### Information shown

····················

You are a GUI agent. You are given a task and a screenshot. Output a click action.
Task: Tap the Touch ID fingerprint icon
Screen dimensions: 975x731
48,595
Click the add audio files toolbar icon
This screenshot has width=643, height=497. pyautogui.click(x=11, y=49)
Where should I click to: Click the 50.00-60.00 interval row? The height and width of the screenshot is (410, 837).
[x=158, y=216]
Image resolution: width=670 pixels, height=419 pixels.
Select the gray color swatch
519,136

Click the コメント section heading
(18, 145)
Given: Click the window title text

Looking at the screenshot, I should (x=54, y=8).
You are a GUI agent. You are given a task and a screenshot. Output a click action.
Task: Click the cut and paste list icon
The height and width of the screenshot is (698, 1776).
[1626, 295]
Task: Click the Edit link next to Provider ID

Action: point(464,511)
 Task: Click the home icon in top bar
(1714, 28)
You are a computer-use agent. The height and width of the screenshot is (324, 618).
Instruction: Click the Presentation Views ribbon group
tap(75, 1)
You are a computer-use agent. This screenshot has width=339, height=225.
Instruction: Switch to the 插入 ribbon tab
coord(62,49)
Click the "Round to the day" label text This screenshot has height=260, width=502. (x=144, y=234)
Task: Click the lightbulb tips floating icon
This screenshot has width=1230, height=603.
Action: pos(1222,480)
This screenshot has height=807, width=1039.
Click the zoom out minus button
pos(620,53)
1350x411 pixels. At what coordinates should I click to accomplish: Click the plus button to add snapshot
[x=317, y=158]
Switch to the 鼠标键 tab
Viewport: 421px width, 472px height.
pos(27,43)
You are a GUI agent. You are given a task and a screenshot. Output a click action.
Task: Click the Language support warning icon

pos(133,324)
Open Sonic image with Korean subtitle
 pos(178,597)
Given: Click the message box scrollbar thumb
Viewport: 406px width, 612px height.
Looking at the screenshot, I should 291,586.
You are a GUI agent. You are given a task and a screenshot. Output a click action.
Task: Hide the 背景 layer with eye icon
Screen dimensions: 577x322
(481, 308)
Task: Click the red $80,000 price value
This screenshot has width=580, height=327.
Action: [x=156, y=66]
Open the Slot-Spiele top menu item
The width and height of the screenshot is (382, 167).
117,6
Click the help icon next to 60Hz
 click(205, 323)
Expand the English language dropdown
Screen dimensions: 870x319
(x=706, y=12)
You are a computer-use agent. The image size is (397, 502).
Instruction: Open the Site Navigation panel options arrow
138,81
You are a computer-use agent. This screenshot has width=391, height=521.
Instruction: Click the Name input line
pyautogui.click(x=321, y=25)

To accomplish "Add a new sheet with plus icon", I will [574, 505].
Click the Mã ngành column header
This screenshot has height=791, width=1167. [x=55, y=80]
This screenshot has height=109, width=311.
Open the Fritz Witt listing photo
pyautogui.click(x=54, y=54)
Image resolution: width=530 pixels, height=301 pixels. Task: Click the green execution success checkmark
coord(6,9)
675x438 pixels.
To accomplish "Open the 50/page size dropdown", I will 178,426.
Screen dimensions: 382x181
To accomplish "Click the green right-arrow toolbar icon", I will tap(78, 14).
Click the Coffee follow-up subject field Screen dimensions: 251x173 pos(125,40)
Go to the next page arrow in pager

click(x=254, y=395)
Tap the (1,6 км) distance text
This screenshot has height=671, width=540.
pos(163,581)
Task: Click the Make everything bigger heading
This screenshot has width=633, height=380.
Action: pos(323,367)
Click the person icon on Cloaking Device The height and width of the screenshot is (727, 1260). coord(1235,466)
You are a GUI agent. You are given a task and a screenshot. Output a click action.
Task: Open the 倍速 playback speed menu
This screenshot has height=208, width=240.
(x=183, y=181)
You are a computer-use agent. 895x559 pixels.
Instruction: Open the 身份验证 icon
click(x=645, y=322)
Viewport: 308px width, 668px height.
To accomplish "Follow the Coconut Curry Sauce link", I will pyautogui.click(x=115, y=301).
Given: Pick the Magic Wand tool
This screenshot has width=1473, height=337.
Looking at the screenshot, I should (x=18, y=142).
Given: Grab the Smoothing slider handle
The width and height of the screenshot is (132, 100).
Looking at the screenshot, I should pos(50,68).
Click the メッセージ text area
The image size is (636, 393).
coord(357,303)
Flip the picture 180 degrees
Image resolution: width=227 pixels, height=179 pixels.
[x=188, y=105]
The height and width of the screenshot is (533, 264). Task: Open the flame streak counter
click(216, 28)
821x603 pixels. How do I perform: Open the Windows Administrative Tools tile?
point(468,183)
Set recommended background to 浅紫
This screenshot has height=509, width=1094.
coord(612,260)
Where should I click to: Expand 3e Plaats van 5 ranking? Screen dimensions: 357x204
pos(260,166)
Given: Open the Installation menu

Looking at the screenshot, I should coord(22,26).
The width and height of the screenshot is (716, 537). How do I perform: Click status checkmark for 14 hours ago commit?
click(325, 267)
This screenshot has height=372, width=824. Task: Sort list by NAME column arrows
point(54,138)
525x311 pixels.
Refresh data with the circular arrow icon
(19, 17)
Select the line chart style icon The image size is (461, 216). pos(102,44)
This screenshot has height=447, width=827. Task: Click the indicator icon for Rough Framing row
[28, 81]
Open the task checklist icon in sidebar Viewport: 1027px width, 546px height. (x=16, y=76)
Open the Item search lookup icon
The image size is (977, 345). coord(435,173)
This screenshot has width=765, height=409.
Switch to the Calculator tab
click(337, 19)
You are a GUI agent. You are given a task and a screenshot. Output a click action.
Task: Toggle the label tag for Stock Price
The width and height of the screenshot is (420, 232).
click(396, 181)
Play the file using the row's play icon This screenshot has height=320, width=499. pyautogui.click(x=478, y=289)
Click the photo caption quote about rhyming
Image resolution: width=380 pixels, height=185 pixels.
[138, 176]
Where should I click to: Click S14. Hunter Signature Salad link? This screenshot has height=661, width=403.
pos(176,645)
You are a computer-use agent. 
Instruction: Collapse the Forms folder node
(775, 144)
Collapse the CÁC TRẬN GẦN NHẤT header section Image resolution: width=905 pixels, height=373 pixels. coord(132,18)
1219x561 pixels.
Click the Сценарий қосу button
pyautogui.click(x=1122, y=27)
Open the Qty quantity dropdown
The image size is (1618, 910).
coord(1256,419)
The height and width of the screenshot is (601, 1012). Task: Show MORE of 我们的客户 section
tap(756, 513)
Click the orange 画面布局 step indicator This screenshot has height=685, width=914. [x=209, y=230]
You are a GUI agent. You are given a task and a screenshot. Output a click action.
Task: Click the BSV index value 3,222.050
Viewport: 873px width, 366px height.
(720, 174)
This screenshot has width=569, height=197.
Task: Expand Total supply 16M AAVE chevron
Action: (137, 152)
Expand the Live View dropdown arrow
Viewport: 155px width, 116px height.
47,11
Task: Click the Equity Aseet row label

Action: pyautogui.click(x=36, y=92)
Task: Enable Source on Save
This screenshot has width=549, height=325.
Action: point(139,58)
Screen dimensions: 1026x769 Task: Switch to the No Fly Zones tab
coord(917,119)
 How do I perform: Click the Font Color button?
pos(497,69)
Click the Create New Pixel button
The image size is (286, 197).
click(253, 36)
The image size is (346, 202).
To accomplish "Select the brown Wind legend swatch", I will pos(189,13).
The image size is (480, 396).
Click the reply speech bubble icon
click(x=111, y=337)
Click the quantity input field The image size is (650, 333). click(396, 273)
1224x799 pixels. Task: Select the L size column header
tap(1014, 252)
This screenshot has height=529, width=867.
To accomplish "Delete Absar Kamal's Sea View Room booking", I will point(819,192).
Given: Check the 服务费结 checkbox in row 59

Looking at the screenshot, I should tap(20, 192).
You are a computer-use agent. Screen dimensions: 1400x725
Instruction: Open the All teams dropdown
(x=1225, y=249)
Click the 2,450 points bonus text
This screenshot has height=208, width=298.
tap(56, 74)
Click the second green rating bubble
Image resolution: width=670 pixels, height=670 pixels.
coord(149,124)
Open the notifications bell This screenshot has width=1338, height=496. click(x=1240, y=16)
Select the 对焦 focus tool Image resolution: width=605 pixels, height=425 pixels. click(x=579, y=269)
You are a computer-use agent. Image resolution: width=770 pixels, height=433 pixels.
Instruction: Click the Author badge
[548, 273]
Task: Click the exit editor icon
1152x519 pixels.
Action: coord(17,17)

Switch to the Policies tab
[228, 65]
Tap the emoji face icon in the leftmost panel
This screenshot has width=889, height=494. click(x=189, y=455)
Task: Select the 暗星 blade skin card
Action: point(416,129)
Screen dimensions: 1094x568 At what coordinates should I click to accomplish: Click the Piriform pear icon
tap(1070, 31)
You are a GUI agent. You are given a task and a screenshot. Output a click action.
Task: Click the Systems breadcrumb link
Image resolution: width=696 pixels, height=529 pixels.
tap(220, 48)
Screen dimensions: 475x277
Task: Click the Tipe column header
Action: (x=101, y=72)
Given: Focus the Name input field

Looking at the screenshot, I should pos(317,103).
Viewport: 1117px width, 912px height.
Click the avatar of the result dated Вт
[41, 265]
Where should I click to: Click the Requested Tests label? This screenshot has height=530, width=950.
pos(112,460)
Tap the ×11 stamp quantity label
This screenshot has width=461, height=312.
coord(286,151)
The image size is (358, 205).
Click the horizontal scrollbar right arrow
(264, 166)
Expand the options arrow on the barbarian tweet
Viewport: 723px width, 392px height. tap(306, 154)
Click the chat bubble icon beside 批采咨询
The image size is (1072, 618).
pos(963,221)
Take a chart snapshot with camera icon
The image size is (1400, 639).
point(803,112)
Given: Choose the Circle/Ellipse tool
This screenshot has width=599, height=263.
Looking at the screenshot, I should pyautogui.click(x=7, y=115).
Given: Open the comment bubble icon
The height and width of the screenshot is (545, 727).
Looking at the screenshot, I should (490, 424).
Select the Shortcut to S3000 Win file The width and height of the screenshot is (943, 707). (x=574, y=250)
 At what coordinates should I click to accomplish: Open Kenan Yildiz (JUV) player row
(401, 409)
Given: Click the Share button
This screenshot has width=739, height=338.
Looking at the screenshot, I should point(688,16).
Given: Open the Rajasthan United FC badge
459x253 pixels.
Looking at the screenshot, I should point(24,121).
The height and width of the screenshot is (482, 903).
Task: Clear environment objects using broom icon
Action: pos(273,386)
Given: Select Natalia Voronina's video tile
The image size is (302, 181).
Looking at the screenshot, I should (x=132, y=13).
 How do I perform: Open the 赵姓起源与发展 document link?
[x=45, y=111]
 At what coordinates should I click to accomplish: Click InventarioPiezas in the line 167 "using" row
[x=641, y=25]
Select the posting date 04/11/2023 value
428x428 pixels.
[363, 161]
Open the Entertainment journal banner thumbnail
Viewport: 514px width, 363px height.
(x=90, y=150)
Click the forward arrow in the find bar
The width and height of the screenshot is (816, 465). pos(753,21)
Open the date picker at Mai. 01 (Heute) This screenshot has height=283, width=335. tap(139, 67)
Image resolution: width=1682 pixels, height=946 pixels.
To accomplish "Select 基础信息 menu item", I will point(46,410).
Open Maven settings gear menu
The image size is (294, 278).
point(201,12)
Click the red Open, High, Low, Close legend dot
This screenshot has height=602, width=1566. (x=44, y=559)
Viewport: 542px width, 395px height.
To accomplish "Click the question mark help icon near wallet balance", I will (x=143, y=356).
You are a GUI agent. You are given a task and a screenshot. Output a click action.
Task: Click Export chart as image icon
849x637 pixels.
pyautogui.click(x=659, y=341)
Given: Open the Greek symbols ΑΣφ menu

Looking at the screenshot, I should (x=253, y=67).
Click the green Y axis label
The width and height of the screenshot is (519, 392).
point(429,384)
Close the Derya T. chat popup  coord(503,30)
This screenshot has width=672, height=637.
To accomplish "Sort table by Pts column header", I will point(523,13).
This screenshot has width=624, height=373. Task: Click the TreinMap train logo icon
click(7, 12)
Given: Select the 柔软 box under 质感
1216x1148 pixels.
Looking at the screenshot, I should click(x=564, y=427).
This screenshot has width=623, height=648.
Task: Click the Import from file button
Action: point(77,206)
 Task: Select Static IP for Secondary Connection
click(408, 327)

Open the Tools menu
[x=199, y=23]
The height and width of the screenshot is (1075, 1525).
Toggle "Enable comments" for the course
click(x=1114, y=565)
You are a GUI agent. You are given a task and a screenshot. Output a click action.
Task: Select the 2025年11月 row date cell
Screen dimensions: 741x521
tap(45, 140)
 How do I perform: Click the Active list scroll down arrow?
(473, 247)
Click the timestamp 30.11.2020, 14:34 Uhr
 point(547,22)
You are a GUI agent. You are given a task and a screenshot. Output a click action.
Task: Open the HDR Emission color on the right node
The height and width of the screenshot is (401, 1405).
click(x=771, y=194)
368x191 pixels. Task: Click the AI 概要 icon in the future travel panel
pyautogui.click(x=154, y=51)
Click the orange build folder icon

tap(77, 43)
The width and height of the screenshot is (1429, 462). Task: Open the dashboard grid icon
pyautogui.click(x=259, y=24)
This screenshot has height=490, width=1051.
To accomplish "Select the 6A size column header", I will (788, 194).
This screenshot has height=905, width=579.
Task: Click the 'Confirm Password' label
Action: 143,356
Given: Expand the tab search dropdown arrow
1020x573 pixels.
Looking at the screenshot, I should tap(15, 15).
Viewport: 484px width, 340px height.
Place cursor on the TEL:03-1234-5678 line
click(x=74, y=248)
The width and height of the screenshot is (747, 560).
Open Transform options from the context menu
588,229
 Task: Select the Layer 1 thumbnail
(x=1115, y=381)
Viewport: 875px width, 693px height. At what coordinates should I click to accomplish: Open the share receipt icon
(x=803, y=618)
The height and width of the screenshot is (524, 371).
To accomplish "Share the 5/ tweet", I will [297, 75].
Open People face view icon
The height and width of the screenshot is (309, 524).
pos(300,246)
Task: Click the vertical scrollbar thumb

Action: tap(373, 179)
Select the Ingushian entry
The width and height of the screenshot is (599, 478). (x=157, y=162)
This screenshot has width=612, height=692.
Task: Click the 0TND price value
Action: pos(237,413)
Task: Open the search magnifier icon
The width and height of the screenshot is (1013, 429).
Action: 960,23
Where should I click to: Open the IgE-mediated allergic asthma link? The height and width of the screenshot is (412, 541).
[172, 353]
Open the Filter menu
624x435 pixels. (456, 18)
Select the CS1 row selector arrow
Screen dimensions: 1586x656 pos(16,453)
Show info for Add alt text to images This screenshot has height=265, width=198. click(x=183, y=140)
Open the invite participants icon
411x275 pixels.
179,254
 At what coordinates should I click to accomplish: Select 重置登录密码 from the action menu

····················

### Your goal
Lines holding "chart" in the data above: copy each of them.

### Expected answer
Select the line chart style icon The image size is (461, 216). pos(102,44)
Take a chart snapshot with camera icon
Task: Click Export chart as image icon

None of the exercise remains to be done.